Doing Ourselves a Favor



Rebbe Nachman therefore says that the value of personal prayer exceeds all else, for it's the basis of establishing a true, lasting and personal relationship with Hashem...

 



Elul is almost here again and it's time to get our house in order before the High Holidays.

 

Hashem wants us to be courageous enough to come to Him and confess, speaking the truth from no matter how low a place we might be. The heartfelt and truthful confession of a person who did even a terrible sin is much dearer to Hashem than the perfunctory beating of one's chest. Hashem wants the truth, not empty displays of piety.

 

Rebbe Nachman therefore says that the value of personal prayer exceeds all else, for it's the basis of establishing a true, lasting and personal relationship with Hashem. How soothing it is to spill your heart out to Hashem! Our sages therefore say (Tractate Avot, 4:17), "An hour of teshuva and good deeds in this world is better than the entire World to Come." With a daily hour of personal prayer, you'll get to know Hashem. This helps a person cast away the lies, doubts and misconceptions that the evil inclination tries to plant in his heart and mind. My dear student, Rabbi Yosef Rand, may Hashem bless him, told me an interesting interpretation of what our sages say (Tractate Berachot, 9b), "Worry about the problem in its hour," in other words, wait to worry.
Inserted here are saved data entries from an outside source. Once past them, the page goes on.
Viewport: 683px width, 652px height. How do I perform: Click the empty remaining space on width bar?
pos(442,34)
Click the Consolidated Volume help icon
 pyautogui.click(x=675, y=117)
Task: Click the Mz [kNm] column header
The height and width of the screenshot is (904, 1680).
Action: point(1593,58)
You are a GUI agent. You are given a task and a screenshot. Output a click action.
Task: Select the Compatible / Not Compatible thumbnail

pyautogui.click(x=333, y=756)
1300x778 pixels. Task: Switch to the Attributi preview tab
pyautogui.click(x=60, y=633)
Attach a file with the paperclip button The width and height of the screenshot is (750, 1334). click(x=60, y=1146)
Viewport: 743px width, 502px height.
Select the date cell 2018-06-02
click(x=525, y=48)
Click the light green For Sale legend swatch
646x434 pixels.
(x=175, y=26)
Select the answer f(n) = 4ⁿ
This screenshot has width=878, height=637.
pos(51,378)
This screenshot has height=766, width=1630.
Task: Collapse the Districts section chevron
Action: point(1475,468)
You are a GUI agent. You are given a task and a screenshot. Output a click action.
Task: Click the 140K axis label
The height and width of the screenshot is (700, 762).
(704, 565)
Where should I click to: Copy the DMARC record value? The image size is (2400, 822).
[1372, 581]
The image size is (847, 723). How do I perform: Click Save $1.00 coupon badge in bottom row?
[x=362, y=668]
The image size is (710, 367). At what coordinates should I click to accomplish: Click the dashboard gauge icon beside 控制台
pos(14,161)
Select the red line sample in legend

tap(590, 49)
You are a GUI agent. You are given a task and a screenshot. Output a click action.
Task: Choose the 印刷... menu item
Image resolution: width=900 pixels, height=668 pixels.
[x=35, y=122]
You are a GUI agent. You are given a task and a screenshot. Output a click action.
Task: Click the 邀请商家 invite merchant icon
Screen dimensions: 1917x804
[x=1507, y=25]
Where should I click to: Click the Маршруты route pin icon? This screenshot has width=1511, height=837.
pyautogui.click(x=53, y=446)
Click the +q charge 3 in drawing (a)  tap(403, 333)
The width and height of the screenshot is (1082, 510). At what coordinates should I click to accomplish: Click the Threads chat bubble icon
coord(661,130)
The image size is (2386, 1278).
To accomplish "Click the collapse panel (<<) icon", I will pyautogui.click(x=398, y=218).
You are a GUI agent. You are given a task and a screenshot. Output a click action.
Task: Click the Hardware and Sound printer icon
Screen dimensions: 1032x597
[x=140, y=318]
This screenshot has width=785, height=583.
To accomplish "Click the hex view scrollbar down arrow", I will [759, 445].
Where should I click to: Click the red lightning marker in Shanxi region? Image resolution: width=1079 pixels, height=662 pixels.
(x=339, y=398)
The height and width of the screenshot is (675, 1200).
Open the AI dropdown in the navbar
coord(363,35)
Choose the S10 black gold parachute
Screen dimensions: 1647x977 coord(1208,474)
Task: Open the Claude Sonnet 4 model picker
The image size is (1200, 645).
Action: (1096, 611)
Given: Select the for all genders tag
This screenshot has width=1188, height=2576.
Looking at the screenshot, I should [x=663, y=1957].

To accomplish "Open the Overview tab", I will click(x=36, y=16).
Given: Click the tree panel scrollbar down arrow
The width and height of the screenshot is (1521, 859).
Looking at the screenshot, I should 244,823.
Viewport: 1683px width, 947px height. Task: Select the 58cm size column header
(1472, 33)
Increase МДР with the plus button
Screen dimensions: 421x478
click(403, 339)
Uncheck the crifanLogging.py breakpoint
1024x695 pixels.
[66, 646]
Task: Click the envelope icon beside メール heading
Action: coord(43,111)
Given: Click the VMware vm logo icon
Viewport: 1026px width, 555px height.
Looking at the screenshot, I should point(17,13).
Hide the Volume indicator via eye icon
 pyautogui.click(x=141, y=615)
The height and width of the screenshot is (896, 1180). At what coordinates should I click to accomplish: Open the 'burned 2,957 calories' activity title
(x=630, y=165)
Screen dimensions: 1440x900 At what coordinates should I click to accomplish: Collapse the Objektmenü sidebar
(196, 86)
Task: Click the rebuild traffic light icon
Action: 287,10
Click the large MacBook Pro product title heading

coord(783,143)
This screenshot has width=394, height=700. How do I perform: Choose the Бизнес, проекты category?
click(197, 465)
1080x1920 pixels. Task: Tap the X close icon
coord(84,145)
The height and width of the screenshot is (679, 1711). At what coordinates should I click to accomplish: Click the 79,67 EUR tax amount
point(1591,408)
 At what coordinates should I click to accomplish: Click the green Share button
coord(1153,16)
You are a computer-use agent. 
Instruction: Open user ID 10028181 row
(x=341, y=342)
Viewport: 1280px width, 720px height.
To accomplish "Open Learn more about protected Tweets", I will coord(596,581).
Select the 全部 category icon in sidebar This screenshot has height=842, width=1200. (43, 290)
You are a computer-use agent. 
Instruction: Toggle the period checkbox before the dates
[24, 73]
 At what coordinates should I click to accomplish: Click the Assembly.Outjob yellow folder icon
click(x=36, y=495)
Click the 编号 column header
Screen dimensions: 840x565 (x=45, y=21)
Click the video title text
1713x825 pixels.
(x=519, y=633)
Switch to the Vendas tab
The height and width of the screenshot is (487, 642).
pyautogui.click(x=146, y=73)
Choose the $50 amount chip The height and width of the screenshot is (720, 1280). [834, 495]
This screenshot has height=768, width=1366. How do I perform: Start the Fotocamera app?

Rabbi Rand told me that our entire concern with a problem should be "in its hour," the daily hour that we speak to Hashem in personal prayer.

 

When a person becomes accustomed to a daily hour of personal prayer and stops blaming others for his problems, he assumes responsibility for himself. The words that he speaks to Hashem help him see the truth, to understand what's happening in his life, and to realize his actual spiritual rung without fooling himself in all types of fantasies. He seeks to get close to Hashem from his point of truth. He is candid and sincere.

 

The Zohar implores a person to take stock of himself daily before going to sleep at night. As King Solomon says (Ecclesiastes 9:10), "There is neither doing nor reckoning nor knowledge nor wisdom in the grave where you are going." In other words, in the next world, we won't be able to rectify what we can in this world. Our daily reckoning is therefore an extremely vital part of our lives. Through daily soul-searching and teshuva, one turns all of his or her setbacks into triumphs. So let's stop hiding from Hashem.

 

The Torah commands (Numbers 5:6), "Speak to the Children of Israel: a man or woman who commits a transgression...they shall confess their sin that they did." Hashem knows that we'll sin, so He gives us simple and effective advice as to how to rectify it – by confessing directly to Him.

 

The objective of confessing is to enable us to stop hiding, in other words, to overcome our shame and embarrassment in acknowledging that we did something wrong. Most important, though, confessing helps us to internalize the fact that we cannot guard ourselves against sin without the constant help of Hashem. In our public confessions (Tachnun, after the Amida in our daily prayers of Shacharit and Mincha), we say, "O G-d and G-d of our fathers, may our prayers come before You, and don't ignore our supplications, for we are not so insolent and stiff-necked to tell you that we are righteous and we haven't sinned, but we and our ancestors have sinned." Our merit in prayer is that we are not hiding from Hashem and that we are admitting to our mistakes. By virtue of our candid confession, we can ask for Hashem's complete forgiveness.

 

The Zohar teaches an amazing principle: when a person confesses to Hashem, all the mekatregim, the prosecuting angels, are silenced. Hashem tells them, "I need not hear slander from you! The individual has already confessed and begged My forgiveness!" But, when a person tries to hide from Hashem, the prosecuting angels demand justice, and very stern judgments arise that filter down and manifest themselves as all types of difficulties in that person's life. Consequently, one who takes the initiative and confesses - as soon as possible after wrongdoing, and at least on a daily basis - is doing himself a magnificent favor.